Did you know that LG makes Windows Phone 7 devices? Yeah, we didn't either. LG has been a respectable runner in the Android world for the last couple of years, but apparently their performance on Windows Phone 7 - or perhaps just the platform's performance as a whole - hasn't been very inspiring. Today the company announced that it's giving up Microsoft's platform in favor of Android for all its forthcoming smartphones. Now if only Nokia could follow suit.

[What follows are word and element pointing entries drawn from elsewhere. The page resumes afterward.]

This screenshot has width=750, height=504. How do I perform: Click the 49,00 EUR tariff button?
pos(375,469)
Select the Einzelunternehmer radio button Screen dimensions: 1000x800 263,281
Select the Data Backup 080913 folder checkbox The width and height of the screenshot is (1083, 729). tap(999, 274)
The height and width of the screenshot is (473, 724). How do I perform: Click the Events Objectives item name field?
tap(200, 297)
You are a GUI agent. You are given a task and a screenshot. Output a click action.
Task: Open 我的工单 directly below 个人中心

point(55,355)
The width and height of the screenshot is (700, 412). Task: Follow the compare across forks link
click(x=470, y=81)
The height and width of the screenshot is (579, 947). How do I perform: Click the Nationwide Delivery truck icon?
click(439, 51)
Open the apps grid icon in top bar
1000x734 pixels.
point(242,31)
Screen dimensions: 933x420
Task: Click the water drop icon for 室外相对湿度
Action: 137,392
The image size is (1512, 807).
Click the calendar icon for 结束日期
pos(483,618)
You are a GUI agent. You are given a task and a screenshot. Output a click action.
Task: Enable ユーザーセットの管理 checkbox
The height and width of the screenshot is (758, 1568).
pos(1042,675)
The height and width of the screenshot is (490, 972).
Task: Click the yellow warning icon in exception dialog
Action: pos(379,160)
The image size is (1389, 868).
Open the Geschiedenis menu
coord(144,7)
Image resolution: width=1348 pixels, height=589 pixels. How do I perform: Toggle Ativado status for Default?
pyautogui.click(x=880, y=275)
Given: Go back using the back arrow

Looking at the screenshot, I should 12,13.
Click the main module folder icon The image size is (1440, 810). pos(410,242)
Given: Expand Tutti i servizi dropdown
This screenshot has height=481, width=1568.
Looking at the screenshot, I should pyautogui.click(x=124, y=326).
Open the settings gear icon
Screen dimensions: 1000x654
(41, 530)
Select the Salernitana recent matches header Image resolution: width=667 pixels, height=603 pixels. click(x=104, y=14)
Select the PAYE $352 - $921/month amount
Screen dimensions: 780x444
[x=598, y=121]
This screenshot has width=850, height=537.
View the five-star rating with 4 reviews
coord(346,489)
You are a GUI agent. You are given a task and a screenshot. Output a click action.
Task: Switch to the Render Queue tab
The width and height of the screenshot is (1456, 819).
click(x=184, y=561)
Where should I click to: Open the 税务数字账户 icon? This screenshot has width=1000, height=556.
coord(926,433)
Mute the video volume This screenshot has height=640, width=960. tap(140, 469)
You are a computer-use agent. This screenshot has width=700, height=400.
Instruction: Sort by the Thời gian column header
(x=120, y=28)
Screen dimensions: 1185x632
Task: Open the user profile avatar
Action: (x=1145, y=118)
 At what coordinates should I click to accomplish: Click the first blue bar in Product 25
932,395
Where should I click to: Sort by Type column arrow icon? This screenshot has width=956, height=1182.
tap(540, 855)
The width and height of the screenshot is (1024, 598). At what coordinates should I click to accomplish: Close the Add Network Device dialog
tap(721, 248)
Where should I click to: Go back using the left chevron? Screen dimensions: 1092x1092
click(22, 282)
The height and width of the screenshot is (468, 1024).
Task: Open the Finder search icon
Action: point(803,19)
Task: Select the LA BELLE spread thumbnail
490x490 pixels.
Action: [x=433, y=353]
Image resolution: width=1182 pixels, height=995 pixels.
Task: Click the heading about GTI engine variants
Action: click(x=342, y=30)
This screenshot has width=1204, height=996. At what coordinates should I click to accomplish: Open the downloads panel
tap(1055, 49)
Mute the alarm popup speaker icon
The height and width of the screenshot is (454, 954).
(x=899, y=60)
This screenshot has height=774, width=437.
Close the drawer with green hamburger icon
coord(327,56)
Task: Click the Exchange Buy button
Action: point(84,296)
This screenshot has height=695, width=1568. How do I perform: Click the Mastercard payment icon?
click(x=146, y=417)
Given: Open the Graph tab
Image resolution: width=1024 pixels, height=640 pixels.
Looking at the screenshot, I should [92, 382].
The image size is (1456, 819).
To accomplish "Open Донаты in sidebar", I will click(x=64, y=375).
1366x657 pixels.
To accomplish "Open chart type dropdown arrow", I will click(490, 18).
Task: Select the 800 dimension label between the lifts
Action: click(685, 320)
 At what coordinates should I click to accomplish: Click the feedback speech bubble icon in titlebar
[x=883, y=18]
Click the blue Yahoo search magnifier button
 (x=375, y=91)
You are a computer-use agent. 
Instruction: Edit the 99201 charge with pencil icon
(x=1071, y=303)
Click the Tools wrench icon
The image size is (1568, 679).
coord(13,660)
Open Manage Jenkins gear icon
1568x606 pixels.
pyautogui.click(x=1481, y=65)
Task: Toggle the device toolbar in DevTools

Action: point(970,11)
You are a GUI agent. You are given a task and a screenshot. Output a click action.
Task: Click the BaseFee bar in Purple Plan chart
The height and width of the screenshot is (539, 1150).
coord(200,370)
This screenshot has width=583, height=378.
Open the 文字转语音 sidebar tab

WPCentral reported LG's initial press release, quoting a spokesperson saying that "the total unit of Windows Phone sold in the global market is not a meaningful figure." That statement holds up: in the latest ComScore market share numbers, combined numbers for Windows Phone 7 and the older Windows Mobile together accounted for only 3.9% of US sales, compared with just over 50% for Android. LG's seen a fair bit of success with the open source platform: their flagship Optimus LTE has sold over a million units worldwide in its various incarnations, including the AT&T LG Nitro HD and the Verizon LG Spectrum here in the US.
LG should be concerned about at least one thing with this decision: Microsoft. The Windows developer has seen fit to sue Android manufacturers like Samsung and HTC, resulting in undisclosed settlements in both cases. These are speculated to contain clauses that encourage the manufacturers to focus more on their Windows Phone 7 devices. We'll see what litigious developments unfold, but if you listen closely, you can hear the sound of Redmond-area lawyers packing their briefcases.